Key research themes
1. How do ultra-wideband (UWB) digital receivers optimize analog-to-digital conversion and acquisition to enable effective signal detection and synchronization?
This research area concentrates on the challenges of processing ultra-wideband signals digitally, focusing on the requirements for analog-to-digital converters (ADCs) and receiver synchronization methods. Due to the extremely wide bandwidths and low duty cycles of UWB pulses, implementing high-speed, high-resolution ADCs and achieving robust coarse and fine synchronization are critical for practical all-digital UWB receivers.
2. What are the advances and design considerations for multi-band and ultra-broadband radio astronomy receivers employing high-frequency wideband technologies?

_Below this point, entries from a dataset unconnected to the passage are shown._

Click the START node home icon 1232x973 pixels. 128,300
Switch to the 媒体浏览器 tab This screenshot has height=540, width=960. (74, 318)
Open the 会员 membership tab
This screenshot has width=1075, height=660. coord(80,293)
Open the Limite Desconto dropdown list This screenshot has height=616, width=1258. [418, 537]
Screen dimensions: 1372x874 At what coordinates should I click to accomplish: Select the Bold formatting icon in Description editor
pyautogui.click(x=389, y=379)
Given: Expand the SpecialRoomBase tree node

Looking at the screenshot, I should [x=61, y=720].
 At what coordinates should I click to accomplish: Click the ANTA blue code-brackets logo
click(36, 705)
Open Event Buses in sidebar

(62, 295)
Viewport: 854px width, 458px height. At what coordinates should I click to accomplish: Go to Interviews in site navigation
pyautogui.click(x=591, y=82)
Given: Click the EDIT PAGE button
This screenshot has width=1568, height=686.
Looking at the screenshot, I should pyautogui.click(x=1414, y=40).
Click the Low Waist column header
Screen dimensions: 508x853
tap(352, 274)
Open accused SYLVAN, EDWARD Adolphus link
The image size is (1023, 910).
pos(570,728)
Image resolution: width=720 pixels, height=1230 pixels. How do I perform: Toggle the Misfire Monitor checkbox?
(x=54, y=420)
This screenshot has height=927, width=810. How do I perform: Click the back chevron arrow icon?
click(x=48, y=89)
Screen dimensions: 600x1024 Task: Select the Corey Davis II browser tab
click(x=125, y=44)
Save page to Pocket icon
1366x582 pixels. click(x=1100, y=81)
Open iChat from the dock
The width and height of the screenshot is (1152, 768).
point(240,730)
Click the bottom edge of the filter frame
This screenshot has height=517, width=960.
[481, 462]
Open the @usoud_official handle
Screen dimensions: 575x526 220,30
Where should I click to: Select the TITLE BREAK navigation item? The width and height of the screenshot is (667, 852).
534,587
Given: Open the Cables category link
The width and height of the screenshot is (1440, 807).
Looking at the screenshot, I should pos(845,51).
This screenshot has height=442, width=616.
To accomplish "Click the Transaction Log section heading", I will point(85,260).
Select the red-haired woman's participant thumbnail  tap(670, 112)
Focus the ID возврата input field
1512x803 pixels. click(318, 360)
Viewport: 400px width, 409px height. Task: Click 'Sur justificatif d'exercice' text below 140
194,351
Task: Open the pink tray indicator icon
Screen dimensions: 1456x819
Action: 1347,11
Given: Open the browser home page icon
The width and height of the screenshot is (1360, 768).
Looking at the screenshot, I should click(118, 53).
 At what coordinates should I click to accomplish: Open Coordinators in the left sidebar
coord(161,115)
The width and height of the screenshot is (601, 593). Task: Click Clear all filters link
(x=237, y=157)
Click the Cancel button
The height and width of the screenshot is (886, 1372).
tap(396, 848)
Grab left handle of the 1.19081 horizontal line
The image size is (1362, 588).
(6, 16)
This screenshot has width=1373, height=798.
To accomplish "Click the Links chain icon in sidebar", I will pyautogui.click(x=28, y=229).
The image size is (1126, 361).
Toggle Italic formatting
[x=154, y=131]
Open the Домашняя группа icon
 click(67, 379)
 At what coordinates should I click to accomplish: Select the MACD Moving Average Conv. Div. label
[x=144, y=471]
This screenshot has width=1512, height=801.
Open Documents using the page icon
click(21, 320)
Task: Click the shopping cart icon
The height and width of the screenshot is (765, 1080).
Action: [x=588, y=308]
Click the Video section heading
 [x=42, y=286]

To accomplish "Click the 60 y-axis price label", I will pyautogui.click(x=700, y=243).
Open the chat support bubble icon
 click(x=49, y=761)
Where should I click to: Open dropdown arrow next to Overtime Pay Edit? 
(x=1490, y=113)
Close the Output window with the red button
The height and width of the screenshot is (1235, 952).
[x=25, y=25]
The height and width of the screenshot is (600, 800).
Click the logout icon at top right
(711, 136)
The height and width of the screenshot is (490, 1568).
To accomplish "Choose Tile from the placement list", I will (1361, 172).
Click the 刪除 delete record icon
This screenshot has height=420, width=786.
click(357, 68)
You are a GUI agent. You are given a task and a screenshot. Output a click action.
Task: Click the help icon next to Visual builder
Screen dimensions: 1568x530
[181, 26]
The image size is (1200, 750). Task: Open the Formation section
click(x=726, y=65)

This theme covers the technical development and implementation of radio astronomy receivers that operate over multioctave, high-frequency bands (8 GHz to 40 GHz), enabling improved astrometry, celestial reference frame definitions, and dual polarization observations. Research focuses on integrating wide instantaneous bandwidths with low noise figures to enable simultaneous multi-frequency observations that mitigate source structure-related noise and radio frequency interference (RFI).
3. How can advanced multi-channel adaptive receiver architectures using parallel LMS algorithms improve high throughput, low error beamforming?
This research domain investigates pipelined digital architectures implementing parallel multi-stage least mean square (pLMS) algorithms for adaptive beamforming in wireless antenna arrays. The focus is on achieving accelerated convergence, reduced steady-state error, and high computational efficiency within FPGA hardware constraints, using novel pipelining and relaxed look-ahead techniques to support real-time, high throughput signal processing required in dynamic wireless environments.
4. What are effective multi-user interference mitigation and diversity approaches in wireless communication receivers, particularly for multiple access channels with relaying?
This theme addresses the design and analysis of distributed space-time-frequency coding schemes and receiver processing techniques that achieve full diversity gain in cooperative multiple access wireless channels. The focus is on constructing coding protocols and receiver algorithms that exploit spatial, temporal, and frequency dimensions with relaying, enabling enhanced bit-error-rate performance and interference rejection in multi-user environments.